How to Retire at 62 and Get Health Insurance Options
Explore practical health insurance options to bridge the gap until Medicare when retiring at 62, from employer plans to marketplace coverage and more.
Explore practical health insurance options to bridge the gap until Medicare when retiring at 62, from employer plans to marketplace coverage and more.
Retiring at 62 can be an exciting milestone, but it also comes with challenges—especially when it comes to health insurance. Since Medicare eligibility doesn’t begin until age 65, finding coverage for the gap years is essential to avoid high medical costs.
Several options are available depending on financial situation, employment history, and household circumstances. Understanding these choices will help secure affordable healthcare while enjoying early retirement.
COBRA (Consolidated Omnibus Budget Reconciliation Act) allows retirees to temporarily extend their employer-sponsored health insurance for up to 18 months, with some plans offering extensions up to 36 months under specific conditions. While COBRA maintains continuity of benefits, it is often expensive since retirees must pay the full premium plus a 2% administrative fee. A plan that previously cost $500 per month with employer contributions could now exceed $1,000 per month.
Some employers offer retiree health benefits separate from COBRA, which may provide coverage until Medicare eligibility begins. These plans vary in cost and coverage, with some subsidizing premiums while others require retirees to pay the full amount. Reviewing the Summary Plan Description (SPD) and speaking with a benefits administrator can clarify available options.

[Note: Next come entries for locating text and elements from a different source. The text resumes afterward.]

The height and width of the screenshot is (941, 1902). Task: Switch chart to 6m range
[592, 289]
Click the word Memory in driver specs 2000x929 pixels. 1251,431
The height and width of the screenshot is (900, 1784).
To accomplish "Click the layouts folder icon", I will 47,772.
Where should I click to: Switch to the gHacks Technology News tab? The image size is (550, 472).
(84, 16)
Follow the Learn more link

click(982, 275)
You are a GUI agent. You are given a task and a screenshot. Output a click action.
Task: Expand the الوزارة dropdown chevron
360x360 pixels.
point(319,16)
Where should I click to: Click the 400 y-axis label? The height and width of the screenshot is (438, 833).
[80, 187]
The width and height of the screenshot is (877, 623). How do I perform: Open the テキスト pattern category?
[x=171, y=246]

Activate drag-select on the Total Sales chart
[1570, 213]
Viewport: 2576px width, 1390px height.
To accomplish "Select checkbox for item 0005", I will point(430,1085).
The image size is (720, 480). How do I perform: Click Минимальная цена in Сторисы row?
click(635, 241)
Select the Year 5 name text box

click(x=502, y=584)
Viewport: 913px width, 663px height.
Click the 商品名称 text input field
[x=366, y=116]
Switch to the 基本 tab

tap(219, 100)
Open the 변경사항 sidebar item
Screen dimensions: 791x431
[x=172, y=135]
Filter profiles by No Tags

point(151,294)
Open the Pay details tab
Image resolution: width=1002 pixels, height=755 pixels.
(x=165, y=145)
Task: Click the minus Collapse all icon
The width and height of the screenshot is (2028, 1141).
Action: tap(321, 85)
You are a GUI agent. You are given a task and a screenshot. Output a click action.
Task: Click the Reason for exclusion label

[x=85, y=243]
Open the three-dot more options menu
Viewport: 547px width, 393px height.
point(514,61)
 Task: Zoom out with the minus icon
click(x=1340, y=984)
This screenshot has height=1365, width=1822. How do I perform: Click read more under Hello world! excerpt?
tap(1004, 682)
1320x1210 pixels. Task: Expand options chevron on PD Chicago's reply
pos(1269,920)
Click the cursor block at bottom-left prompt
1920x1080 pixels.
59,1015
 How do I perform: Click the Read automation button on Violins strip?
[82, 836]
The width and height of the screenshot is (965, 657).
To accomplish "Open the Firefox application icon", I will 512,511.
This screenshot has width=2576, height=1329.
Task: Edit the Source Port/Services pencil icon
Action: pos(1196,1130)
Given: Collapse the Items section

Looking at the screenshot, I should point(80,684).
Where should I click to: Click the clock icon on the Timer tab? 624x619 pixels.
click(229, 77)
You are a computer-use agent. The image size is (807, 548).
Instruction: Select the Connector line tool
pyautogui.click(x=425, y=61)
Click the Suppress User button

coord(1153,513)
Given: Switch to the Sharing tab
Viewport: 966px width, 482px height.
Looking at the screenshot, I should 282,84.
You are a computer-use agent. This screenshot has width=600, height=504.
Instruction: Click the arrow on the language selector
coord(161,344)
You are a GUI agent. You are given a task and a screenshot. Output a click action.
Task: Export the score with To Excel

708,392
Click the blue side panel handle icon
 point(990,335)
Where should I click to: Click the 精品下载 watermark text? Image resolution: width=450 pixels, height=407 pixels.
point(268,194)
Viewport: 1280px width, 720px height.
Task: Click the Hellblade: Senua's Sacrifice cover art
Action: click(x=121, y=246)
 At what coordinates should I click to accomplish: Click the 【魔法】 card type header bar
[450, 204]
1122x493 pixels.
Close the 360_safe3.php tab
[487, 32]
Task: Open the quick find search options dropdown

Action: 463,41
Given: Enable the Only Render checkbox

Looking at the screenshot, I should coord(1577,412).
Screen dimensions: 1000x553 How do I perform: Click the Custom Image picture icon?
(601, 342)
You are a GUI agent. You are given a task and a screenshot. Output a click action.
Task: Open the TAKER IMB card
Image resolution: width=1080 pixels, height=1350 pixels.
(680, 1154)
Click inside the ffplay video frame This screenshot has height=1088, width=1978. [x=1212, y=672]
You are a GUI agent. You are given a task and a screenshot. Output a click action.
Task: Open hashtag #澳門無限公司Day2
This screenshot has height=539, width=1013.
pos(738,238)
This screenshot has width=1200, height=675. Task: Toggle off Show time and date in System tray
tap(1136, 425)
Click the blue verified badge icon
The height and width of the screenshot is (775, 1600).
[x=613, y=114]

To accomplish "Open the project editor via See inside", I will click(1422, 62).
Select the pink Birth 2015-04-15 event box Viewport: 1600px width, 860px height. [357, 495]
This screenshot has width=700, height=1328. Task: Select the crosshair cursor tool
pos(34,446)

The Health Insurance Marketplace, established under the Affordable Care Act (ACA), provides coverage options for retirees under 65. Plans are categorized into Bronze, Silver, Gold, and Platinum tiers, each with different cost-sharing structures. Bronze plans have the lowest premiums but higher out-of-pocket costs, while Platinum plans feature higher premiums but lower deductibles and copays. Retirees should assess healthcare needs to balance premium costs and medical expenses.
Premium tax credits can lower Marketplace plan costs based on household income. Individuals earning between 100% and 400% of the federal poverty level (FPL) may qualify for subsidies, with some earning above this threshold still eligible due to temporary federal expansions. Cost-sharing reductions (CSRs) are available for Silver-tier plans, reducing deductibles and out-of-pocket maximums. Estimating projected taxable income carefully is essential to maximize benefits without facing repayment obligations at tax time.
Retiring at 62 qualifies as a life event, allowing enrollment in a Marketplace plan outside the standard Open Enrollment Period. This Special Enrollment Period (SEP) lasts 60 days from retirement. Missing this window may require waiting until the next Open Enrollment, typically from November to mid-January, though some states have extended deadlines.
For retirees with a working spouse, joining their employer-sponsored health insurance can be a practical option. Many plans allow spouses to be added during open enrollment or after a qualifying life event like retirement. Costs vary based on employer contributions, with some subsidizing premiums while others require the full amount to be paid out-of-pocket. Reviewing the employer’s benefits package helps determine financial viability.
It’s also important to assess plan details, such as deductibles, provider networks, and prescription drug coverage. Some employers impose a spousal surcharge if the spouse has access to their own employer-sponsored insurance but chooses not to enroll. These fees can range from $50 to over $200 per month, making it necessary to compare total costs against other options.
Medicaid is an option for some retirees at 62, particularly those with limited income and assets. Unlike Medicare, Medicaid eligibility is based on financial need and varies by state. States that expanded Medicaid under the ACA allow individuals with income up to 138% of the federal poverty level (FPL) to qualify, which is about $20,120 for a single person in 2024. Non-expansion states have stricter requirements, often limiting eligibility to individuals meeting additional criteria like disability.
Asset limits apply in many states, affecting eligibility. While primary residences and personal vehicles are usually excluded, savings, investments, and secondary properties can impact qualification. Some states offer a “spend-down” program, allowing individuals slightly above the income threshold to deduct medical expenses to qualify. Understanding these rules is important when planning for early retirement.
Short-term medical plans can provide temporary coverage before transitioning to Medicare. These policies typically last from one month to just under a year, though some states allow renewals for up to three years. They are often more affordable than comprehensive plans but come with trade-offs, as they are not required to cover essential health benefits like prescription drugs, preventive care, or mental health services.
Unlike ACA-compliant plans, short-term policies can deny coverage or charge higher premiums based on pre-existing conditions. Many also impose benefit caps, such as a $250,000 or $1 million lifetime maximum, which could leave policyholders financially exposed in the event of a major illness. While short-term plans may serve as a stopgap for healthy retirees seeking lower premiums, they lack the financial security and consumer protections of other options. Reviewing policy exclusions and coverage limitations is necessary before selecting this route.